Minolta · 58mm f/1.4 · Minolta SR
Minolta MC Rokkor-PF 58mm f/1.4
Point this thing at a string of fairy lights at f/1.4 and the background dissolves into rings. Bright discs with a hard outline, the soap-bubble look that newer 50s sand off in the name of clean rendering. A backlit subject, specular highlights behind them, aperture wide open, and you get a swirl and pop that a modern aspherical fifty simply will not give you. People hunt these down for exactly that frame and put up with everything else to get it.
The PF is Minolta's old optical code: P for five groups, F for six elements, a double-Gauss layout typical of fast normals from the SR era. Unlike its faster sibling, the 58mm f/1.2, this f/1.4 has no thorium glass, so you do not get the yellow radioactive cast that plagues early Rokkors and needs weeks of sunbathing to clear. The glass stays neutral. The MC means meter-coupled: a lug on the aperture ring drives the camera's meter follower, so the body reads the set aperture for full-aperture TTL metering. (A minority of sources gloss the MC as multi-coated, but the coupling lug is what the mount actually added.) Build is brass and aluminum, with a long, smooth focus throw that suits manual portrait work.
Wide open it is soft and glowy, low in contrast, with that bubbly outlining in the out-of-focus zone and a gentle wash on in-focus edges. That is a feature for portraits and a problem for anything that needs bite. Stop down to f/2 and it tightens up fast. By f/2.8 to f/4 the center is genuinely sharp and the contrast comes back, and it competes with much later normal lenses across the middle of the frame. The transition from sharp plane to blur is its best trick at f/2: subject crisp, everything behind it melting without the harsh double-line bokeh some fast fifties throw.

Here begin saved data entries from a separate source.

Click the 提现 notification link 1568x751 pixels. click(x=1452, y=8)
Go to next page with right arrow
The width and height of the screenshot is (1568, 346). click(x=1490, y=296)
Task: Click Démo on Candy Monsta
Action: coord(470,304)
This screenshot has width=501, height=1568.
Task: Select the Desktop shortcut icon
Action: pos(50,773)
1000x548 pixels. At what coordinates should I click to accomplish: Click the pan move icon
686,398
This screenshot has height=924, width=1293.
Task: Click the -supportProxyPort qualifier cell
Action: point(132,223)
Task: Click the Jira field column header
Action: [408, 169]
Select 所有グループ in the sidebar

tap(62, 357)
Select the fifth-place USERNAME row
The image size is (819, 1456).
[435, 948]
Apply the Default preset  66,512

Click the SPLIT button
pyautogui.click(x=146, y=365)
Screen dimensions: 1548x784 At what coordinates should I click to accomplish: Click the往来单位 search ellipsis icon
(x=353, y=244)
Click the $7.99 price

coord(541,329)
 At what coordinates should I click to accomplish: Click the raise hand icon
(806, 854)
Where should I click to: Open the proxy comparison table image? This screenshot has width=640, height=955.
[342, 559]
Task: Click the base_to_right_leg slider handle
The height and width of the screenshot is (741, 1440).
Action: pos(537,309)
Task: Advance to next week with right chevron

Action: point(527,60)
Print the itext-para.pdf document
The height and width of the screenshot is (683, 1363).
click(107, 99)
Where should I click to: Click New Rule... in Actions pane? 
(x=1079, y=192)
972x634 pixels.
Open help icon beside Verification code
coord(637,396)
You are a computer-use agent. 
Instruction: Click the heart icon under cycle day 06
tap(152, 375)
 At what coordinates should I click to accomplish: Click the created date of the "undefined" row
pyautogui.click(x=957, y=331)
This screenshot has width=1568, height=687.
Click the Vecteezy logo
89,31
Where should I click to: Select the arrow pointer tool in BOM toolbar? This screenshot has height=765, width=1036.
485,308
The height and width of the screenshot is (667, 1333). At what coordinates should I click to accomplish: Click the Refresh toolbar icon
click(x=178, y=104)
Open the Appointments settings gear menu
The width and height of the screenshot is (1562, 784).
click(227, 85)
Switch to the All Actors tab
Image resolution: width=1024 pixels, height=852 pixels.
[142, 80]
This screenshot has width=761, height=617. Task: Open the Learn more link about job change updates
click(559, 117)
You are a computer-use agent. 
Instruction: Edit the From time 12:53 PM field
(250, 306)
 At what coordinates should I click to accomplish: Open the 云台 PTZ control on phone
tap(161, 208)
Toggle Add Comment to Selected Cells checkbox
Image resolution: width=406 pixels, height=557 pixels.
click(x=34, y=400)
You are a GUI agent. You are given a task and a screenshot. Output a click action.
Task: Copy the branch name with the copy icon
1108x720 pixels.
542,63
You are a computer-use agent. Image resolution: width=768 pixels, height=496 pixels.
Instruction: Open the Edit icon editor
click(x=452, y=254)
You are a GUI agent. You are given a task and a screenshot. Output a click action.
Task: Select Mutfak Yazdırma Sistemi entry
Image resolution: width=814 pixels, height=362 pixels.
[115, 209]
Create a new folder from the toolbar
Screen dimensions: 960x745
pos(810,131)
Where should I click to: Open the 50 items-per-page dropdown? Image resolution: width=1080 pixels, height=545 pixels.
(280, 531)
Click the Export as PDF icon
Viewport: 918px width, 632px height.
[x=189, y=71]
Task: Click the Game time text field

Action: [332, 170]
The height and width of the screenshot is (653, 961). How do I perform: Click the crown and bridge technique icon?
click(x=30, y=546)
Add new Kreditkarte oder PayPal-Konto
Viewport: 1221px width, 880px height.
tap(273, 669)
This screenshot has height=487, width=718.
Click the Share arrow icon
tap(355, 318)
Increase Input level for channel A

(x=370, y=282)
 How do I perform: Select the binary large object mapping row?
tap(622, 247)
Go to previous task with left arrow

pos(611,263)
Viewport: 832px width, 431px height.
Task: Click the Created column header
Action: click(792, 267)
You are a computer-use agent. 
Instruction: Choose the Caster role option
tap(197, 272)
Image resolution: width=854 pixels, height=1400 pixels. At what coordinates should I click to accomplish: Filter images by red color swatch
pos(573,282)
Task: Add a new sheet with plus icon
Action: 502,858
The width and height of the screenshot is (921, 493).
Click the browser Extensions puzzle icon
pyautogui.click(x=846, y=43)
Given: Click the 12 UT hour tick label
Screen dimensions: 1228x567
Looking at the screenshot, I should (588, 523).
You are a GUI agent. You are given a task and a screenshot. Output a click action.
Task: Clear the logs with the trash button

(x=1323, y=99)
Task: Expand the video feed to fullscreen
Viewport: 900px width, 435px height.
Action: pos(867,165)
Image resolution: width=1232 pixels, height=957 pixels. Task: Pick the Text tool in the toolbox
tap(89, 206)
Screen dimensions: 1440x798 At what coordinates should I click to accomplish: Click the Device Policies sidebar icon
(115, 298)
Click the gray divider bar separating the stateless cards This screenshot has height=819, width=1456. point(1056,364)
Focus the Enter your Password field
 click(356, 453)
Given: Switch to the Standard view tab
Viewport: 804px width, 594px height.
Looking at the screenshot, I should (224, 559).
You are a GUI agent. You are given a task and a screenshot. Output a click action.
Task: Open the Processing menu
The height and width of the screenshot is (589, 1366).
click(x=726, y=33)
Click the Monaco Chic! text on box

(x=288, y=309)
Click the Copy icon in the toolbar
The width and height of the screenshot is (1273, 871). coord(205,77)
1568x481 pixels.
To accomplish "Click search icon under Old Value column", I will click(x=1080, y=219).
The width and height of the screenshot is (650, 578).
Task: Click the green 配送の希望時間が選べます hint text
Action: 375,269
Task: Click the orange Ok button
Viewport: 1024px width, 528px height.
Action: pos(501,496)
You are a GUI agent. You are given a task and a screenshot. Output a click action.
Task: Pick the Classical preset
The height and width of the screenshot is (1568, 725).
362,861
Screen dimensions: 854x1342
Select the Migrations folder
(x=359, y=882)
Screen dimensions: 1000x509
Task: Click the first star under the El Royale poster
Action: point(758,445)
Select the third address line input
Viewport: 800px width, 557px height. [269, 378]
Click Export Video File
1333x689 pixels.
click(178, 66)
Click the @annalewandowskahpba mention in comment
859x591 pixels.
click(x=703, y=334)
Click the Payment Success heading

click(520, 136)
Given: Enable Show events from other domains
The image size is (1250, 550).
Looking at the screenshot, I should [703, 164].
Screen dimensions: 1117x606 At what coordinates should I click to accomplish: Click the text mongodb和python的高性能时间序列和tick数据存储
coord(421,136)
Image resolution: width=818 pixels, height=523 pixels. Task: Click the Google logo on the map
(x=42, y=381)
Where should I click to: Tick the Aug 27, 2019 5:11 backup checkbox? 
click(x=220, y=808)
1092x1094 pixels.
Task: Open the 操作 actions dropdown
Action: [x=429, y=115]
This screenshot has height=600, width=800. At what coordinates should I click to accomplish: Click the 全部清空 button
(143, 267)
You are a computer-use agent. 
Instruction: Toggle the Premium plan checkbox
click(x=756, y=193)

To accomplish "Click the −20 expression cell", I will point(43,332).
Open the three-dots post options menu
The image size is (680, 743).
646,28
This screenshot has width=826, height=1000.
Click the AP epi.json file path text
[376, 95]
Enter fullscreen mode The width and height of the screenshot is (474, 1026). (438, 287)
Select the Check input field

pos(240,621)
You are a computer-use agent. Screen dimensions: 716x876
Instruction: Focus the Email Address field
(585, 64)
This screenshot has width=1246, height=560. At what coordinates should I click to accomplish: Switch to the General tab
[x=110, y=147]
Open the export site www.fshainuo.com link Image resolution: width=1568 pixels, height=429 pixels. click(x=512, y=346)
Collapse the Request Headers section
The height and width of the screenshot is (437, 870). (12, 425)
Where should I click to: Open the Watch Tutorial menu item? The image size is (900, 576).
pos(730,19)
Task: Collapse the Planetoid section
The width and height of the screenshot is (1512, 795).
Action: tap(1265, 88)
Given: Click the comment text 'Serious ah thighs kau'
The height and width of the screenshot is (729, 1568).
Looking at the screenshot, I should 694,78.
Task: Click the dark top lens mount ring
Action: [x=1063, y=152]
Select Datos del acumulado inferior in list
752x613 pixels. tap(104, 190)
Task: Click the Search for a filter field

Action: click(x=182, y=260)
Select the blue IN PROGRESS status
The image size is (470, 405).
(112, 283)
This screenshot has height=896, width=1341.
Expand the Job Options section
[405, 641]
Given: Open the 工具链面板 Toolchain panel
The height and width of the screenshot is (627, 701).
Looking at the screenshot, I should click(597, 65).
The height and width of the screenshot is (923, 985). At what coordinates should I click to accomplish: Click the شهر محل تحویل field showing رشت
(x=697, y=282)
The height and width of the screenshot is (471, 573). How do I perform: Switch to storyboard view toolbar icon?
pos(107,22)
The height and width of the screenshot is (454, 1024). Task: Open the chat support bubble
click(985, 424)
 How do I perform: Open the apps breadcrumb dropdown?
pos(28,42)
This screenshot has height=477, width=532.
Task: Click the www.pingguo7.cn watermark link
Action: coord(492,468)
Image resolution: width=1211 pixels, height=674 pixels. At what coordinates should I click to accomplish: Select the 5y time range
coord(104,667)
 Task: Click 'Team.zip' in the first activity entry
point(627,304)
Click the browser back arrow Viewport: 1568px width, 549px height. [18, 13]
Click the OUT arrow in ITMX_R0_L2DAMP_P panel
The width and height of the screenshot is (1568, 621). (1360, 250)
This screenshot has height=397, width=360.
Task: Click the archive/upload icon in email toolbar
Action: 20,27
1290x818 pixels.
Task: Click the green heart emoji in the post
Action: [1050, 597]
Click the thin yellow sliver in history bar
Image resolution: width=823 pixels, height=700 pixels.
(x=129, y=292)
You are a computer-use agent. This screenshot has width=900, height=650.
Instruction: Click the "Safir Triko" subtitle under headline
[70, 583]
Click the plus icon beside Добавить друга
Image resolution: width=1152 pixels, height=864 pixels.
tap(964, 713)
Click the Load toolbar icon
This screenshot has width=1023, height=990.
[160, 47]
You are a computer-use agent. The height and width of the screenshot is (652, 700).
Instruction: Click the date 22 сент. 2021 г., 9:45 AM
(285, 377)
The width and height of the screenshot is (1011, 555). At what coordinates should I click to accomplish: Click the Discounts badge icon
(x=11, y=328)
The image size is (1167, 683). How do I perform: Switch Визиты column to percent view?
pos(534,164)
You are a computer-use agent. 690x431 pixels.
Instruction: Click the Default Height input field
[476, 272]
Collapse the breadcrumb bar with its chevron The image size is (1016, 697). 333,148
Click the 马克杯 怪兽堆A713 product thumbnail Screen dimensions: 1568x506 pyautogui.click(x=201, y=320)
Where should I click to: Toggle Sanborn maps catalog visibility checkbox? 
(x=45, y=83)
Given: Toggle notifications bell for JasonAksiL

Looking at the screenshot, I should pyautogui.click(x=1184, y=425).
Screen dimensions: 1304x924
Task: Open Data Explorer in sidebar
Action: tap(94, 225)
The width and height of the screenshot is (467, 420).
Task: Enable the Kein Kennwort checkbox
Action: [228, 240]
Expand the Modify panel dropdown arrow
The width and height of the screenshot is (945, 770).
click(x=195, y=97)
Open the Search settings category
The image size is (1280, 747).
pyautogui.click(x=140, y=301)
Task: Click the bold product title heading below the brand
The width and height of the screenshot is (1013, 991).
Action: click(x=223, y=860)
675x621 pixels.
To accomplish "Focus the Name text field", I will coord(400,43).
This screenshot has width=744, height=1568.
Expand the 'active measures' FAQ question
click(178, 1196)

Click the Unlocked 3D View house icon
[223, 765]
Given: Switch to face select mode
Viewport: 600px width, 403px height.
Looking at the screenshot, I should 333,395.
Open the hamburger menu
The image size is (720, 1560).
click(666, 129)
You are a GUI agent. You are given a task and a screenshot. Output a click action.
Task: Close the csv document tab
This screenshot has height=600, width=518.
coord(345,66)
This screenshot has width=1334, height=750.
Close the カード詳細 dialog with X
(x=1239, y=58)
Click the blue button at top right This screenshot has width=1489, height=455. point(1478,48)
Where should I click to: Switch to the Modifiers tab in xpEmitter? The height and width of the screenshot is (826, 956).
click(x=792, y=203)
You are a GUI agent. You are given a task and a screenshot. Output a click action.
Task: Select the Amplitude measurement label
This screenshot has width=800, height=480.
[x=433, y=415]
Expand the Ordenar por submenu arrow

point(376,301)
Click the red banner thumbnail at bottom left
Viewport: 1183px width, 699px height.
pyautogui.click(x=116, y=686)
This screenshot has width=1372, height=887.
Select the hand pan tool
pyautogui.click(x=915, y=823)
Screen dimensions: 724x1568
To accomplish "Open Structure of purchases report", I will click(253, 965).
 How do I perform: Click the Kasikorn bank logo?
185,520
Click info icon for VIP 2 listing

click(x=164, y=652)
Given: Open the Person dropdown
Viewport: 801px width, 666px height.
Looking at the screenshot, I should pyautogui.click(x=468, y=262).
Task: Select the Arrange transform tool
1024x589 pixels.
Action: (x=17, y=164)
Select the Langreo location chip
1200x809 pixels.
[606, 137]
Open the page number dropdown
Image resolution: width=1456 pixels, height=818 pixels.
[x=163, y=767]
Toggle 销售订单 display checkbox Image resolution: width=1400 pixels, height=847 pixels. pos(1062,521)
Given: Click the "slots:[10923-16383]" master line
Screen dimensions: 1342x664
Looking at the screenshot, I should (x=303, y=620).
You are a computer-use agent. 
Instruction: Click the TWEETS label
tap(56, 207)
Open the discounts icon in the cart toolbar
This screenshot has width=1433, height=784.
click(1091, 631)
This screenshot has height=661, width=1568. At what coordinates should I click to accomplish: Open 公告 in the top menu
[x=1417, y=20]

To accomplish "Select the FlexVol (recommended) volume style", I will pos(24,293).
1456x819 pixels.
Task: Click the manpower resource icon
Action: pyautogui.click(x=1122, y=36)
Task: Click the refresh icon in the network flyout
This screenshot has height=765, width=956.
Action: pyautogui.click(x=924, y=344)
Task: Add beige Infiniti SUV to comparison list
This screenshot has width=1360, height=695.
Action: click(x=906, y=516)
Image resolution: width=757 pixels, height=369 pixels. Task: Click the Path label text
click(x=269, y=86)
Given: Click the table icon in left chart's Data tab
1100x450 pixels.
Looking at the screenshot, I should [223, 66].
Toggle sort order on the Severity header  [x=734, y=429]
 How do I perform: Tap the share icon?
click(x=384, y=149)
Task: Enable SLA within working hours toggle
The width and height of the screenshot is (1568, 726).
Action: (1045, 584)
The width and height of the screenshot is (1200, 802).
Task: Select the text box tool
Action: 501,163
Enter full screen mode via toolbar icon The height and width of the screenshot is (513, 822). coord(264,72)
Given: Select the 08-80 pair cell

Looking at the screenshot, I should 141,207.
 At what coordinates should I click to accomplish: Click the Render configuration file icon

The honest weakness is flare and veiling haze against the light. Single-coated or early-multicoated, depending on the batch, it loses contrast badly when a bright source is in or near the frame, and the soap-bubble effect that looks magic on point highlights turns into busy, nervous backgrounds when the scene behind your subject is cluttered foliage. Shoot it into the sun and you are working with the haze, not against it. A 55mm hood or a 55mm filter you actually trust helps. Flat overcast light is where it behaves.
Today this is a cheap entry into vintage character glass. It trades against the Canon FD 55mm f/1.2, the various Helios 44 swirl lenses, and Minolta's own 50mm f/1.4, and people pick the 58 specifically for the bubbles the 50 does not make. On a film SR body or adapted to mirrorless, prices stay low; the Minolta SR mount never drew the collector premium that Leica glass commands.
One metering note: at f/1.4 in a dim room you are shooting at the edge of what a handheld reading covers, so meter for the shadow you care about and let the highlights blow into that ring bokeh on purpose. In Zone Light Meter, place your subject's face on the zone you want and read off that, not the bright background, or the soap bubbles will drag your exposure dark.
How the app handles this lens
- Metering: Max aperture f/1.4. Meter wide open in dim light, then the app holds the reading while you stop down to your taking aperture.
- Shutter: The shutter is in the body (focal plane), so flash sync tops out at the camera's X-sync speed. The app's exposure pairs respect whatever speed you set.
- Filters: Takes 55mm filters. Dial an ND or polariser factor into the app and the metered exposure shifts to match.